# eBay ?



## amylaughton (Jan 11, 2011)

Guys 
I have a million and one things that I would normally sell in eBay if I was in the UK but can't out here .... Is the anything similar I can use ? I know there is flee Market etc but some of the things are worth quite a lot & not sure how much I would get ???
Thanks


----------



## Jumeirah Jim (Jan 24, 2011)

Dubizzle is probably as close as there is here.


----------



## Bigjimbo (Oct 28, 2010)

souq.com is actually quite a lot closer.............


----------



## remaaz (Apr 5, 2011)

Even you can use ebay and shipping cost will be on the buyer, I found so many people selling their stuff on ebay from UAE


----------



## Fatenhappy (Jun 23, 2009)

Jumeirah Jim said:


> Dubizzle is probably as close as there is here.

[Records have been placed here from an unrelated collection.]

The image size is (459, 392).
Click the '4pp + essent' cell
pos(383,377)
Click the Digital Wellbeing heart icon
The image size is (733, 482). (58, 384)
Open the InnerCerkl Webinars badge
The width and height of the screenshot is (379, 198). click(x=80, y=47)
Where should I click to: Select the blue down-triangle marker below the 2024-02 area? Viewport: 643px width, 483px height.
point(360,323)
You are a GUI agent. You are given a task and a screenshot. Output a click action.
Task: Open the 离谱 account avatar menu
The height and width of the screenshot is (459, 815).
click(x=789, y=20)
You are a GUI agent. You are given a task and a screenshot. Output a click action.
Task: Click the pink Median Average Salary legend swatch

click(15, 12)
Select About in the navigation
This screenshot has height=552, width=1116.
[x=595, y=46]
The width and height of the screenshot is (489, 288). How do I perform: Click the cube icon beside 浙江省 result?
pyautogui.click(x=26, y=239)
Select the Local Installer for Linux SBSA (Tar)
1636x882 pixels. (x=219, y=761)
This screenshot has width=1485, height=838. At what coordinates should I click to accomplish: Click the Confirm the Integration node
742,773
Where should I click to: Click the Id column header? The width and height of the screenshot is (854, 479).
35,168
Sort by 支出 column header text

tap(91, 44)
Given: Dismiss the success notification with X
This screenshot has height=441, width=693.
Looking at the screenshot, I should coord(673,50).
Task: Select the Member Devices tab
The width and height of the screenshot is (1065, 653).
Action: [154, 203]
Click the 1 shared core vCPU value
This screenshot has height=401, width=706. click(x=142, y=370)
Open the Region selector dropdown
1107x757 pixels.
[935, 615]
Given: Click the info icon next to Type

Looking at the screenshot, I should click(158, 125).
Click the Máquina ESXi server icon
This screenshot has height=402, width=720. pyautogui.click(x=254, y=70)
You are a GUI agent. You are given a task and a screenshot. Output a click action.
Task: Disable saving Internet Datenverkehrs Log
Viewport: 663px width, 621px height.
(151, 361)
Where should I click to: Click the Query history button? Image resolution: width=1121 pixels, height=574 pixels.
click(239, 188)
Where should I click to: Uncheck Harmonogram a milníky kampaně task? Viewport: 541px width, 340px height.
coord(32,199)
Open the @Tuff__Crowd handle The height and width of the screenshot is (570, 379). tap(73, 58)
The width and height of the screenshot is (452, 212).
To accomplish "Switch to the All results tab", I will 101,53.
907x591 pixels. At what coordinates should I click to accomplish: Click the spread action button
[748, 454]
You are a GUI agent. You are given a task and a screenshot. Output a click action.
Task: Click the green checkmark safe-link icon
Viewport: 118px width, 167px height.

And unlike ebay there are no charges what so ever with Dubbizle. I've used them several times .... they are very good !


----------



## wandabug (Apr 22, 2010)

Souk.com I've sold fridge and washing machine on there very quickly and they were collected. It's the same idea as Ebay but people don't quite get the concept of bidding, so be prepared for lots of calls asking what's your best price.


----------



## zin (Oct 28, 2010)

souq.com have removed bidding as of this year from what I recall, it's now just buy and sell.


----------